> [Document text]
◆ ◆ ◆ ◆

Khedery says Maliki was the right pick in 2005, but then things went wrong:

With the Obama administration vowing to end Bush’s “dumb war,” and the continued distraction of the global economic crisis, Maliki seized an opportunity. He began a systematic campaign to destroy the Iraqi state and replace it with his private office and his political party. He sacked professional generals and replaced them with those personally loyal to him. He coerced Iraq’s chief justice to bar some of his rivals from participating in the elections in March 2010. After the results were announced and Maliki lost to a moderate, pro-Western coalition encompassing all of Iraq’s major ethno-sectarian groups, the judge issued a ruling that awarded Maliki the first chance to form a government, ushering in more tensions and violence.

So he started to go rogue around 2009.

◆ ◆ ◆ ◆

> [Information]
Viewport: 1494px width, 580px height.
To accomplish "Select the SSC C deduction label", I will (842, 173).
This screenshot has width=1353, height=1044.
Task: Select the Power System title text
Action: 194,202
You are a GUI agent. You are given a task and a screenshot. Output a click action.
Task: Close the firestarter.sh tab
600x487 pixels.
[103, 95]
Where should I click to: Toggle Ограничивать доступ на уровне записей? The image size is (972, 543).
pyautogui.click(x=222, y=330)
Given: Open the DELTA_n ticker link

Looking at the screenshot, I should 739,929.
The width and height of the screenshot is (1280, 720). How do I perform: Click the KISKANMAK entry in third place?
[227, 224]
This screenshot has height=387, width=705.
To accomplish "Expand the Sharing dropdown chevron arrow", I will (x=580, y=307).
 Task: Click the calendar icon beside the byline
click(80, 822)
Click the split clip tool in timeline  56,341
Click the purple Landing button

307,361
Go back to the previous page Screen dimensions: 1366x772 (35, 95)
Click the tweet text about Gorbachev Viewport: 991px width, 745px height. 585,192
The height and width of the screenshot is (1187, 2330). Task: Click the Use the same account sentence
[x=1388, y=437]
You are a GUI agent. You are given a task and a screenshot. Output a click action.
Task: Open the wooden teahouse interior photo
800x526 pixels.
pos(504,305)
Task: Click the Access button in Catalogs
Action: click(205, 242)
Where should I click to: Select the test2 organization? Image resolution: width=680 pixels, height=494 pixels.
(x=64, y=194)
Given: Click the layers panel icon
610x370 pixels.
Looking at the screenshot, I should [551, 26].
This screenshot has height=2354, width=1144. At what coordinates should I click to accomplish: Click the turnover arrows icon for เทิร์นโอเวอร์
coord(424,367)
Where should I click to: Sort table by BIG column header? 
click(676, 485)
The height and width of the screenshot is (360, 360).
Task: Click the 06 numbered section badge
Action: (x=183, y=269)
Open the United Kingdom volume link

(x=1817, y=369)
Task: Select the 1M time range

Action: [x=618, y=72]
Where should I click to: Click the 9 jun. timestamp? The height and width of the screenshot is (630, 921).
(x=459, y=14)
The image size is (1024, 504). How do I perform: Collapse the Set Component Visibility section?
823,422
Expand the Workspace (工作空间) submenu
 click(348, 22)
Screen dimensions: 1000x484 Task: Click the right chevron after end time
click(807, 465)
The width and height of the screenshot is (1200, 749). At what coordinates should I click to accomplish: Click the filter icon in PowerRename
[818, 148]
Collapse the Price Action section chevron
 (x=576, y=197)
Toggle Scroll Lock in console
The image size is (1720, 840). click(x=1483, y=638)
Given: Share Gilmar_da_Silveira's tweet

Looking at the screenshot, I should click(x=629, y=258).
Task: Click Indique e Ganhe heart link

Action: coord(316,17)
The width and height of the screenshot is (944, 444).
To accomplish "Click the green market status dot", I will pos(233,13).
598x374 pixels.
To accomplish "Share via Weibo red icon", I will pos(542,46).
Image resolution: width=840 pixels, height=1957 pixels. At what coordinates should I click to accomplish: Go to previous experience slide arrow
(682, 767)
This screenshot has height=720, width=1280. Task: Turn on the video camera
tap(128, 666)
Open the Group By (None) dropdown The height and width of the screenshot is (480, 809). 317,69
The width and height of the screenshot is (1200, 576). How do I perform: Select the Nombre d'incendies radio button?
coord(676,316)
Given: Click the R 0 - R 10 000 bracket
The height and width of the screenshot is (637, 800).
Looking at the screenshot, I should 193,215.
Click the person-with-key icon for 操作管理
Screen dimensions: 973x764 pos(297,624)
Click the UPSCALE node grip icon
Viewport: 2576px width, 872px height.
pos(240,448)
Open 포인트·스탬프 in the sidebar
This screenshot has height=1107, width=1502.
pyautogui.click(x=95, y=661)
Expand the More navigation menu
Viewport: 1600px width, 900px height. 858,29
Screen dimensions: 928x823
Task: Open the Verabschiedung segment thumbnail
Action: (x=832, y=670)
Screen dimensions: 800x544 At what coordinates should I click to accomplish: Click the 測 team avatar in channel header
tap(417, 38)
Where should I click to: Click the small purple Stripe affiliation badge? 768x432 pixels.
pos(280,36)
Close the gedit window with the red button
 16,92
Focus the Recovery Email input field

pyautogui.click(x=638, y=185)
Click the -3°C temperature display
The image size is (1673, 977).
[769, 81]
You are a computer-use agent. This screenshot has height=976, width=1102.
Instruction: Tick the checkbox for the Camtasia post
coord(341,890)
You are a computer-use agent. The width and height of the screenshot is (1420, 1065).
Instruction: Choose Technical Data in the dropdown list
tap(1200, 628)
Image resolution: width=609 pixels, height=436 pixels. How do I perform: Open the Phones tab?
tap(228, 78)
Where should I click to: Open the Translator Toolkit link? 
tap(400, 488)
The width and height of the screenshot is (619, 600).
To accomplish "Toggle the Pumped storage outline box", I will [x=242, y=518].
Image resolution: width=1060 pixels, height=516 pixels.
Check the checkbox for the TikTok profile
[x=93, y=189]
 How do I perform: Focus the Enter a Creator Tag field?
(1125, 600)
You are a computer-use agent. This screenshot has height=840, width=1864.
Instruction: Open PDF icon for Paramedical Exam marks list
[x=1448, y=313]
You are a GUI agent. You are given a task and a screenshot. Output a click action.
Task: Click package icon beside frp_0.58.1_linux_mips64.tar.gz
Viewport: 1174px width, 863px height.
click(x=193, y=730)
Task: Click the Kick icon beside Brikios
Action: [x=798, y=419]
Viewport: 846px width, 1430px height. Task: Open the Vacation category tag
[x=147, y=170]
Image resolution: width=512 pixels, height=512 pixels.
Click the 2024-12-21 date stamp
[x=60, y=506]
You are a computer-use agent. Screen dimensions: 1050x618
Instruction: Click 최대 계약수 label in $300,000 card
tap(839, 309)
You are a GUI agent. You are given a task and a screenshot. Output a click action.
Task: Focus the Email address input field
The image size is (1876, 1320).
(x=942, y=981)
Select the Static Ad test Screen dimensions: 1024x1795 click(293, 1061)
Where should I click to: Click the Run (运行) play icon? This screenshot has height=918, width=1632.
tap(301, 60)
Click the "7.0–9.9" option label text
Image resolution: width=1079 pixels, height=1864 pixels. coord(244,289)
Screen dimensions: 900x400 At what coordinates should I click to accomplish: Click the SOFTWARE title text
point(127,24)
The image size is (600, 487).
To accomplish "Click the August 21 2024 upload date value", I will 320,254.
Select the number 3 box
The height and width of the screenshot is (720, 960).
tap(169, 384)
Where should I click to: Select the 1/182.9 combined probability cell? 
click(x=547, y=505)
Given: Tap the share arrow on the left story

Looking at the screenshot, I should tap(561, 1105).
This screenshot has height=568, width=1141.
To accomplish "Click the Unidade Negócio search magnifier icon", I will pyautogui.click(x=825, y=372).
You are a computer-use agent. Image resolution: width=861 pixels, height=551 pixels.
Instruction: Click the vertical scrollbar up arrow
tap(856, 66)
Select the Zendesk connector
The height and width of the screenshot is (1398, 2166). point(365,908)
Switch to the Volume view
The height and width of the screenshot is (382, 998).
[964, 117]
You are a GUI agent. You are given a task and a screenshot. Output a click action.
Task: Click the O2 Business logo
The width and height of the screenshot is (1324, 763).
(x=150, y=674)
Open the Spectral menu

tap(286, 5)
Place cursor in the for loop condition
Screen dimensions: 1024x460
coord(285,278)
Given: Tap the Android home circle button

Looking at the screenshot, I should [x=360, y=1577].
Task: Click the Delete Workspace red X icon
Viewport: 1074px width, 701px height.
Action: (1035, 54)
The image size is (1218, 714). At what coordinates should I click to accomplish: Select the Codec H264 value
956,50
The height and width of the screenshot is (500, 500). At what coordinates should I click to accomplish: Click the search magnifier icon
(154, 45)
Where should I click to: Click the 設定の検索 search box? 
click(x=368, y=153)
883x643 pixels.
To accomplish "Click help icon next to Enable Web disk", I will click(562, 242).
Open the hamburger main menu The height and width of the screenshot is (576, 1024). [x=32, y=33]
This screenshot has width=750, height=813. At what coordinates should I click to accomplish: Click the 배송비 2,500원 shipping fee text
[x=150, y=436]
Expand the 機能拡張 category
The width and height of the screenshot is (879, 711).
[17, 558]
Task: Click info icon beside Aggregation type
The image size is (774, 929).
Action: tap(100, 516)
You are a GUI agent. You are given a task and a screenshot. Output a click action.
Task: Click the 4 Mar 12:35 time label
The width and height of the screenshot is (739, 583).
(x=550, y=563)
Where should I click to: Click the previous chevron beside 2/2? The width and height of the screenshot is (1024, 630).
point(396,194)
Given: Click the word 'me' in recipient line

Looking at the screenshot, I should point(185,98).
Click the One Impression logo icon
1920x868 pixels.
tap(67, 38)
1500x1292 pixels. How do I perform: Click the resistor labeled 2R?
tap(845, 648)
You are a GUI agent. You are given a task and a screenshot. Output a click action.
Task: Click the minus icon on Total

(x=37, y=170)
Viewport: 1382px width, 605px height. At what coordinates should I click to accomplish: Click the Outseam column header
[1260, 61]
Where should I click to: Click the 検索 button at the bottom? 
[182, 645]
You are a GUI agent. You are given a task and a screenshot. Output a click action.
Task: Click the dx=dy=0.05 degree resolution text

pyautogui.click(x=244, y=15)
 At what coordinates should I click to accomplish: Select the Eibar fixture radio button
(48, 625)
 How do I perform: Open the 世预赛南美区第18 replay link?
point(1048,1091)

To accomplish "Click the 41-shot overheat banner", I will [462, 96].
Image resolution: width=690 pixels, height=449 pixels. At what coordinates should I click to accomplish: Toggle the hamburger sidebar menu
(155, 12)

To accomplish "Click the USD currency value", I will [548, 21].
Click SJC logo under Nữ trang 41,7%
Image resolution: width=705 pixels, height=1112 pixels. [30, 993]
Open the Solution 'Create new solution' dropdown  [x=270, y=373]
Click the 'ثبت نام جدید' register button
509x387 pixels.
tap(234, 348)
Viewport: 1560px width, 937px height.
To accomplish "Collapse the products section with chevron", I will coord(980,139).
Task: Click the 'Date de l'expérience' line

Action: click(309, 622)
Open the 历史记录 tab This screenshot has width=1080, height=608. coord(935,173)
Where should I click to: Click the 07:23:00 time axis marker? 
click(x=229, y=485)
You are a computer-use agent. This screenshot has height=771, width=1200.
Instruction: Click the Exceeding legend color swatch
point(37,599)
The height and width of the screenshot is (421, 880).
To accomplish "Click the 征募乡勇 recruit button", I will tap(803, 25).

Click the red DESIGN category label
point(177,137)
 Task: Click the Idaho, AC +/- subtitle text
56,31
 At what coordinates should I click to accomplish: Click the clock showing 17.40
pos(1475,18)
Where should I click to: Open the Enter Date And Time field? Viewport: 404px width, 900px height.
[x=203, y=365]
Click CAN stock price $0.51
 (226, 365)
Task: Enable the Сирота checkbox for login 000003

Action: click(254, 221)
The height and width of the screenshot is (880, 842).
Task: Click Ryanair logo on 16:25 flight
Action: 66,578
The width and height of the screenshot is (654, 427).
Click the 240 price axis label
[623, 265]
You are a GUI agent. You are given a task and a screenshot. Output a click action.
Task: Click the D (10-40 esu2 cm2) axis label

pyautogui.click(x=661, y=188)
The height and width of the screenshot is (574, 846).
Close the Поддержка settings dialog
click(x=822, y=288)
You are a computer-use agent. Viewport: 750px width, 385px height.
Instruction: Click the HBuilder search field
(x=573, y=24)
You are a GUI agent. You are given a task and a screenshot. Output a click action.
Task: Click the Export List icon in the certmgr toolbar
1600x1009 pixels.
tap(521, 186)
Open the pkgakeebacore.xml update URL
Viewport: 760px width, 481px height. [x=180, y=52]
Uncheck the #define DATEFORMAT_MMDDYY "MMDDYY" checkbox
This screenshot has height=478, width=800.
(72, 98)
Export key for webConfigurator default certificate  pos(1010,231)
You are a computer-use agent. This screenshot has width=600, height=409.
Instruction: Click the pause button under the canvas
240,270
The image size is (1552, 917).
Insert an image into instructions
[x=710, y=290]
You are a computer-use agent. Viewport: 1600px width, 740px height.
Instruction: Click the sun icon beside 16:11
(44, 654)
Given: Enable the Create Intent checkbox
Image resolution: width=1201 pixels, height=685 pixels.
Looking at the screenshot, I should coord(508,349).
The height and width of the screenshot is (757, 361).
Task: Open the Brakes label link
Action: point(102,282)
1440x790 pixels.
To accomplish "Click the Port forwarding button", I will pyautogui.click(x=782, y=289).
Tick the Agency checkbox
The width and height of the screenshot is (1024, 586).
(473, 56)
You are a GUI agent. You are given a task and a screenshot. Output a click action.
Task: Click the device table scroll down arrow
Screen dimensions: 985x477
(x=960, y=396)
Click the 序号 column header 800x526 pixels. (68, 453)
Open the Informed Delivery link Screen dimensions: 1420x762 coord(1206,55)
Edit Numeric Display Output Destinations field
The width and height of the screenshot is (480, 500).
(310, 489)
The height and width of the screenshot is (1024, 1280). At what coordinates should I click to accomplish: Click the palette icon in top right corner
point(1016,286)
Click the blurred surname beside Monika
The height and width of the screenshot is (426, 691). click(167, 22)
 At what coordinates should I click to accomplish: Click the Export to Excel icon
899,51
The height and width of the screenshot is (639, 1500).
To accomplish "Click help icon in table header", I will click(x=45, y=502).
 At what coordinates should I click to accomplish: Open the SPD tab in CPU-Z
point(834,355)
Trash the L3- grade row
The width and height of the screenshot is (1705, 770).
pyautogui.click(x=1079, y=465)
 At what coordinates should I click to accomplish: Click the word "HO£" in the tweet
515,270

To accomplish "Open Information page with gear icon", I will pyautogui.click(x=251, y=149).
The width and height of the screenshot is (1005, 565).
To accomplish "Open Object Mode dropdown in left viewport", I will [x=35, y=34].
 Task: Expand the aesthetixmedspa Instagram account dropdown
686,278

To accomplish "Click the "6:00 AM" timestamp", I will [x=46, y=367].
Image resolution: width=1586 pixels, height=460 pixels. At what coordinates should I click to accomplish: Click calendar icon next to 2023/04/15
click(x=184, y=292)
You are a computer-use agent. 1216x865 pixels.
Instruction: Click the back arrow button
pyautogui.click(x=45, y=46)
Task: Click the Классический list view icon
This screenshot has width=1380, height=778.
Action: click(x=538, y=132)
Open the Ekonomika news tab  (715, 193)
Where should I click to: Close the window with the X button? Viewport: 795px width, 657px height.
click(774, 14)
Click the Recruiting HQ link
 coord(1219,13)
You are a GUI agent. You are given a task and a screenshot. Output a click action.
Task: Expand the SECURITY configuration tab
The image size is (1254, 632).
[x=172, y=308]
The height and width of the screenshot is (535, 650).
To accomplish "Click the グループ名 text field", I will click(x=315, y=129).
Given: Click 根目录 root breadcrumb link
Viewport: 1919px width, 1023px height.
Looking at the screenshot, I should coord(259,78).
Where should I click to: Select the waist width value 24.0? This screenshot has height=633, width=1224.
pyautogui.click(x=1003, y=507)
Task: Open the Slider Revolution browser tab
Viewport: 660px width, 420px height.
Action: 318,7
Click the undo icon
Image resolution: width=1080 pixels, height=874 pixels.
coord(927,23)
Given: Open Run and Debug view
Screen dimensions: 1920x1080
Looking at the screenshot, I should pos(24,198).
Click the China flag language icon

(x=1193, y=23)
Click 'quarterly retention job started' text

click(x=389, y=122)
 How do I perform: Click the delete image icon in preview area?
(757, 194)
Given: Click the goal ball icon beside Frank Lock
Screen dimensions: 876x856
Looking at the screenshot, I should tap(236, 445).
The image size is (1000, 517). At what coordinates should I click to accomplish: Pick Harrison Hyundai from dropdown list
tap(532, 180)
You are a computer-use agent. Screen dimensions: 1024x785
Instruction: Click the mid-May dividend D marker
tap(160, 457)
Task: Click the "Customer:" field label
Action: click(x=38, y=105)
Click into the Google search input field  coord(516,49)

◆ ◆ ◆ ◆

Please reproduce the part of the Maliki text above, starting with "Khedery says Maliki" and going on through "rogue around 2009.".

> [Exercise solution]
Khedery says Maliki was the right pick in 2005, but then things went wrong:

With the Obama administration vowing to end Bush’s “dumb war,” and the continued distraction of the global economic crisis, Maliki seized an opportunity. He began a systematic campaign to destroy the Iraqi state and replace it with his private office and his political party. He sacked professional generals and replaced them with those personally loyal to him. He coerced Iraq’s chief justice to bar some of his rivals from participating in the elections in March 2010. After the results were announced and Maliki lost to a moderate, pro-Western coalition encompassing all of Iraq’s major ethno-sectarian groups, the judge issued a ruling that awarded Maliki the first chance to form a government, ushering in more tensions and violence.

So he started to go rogue around 2009.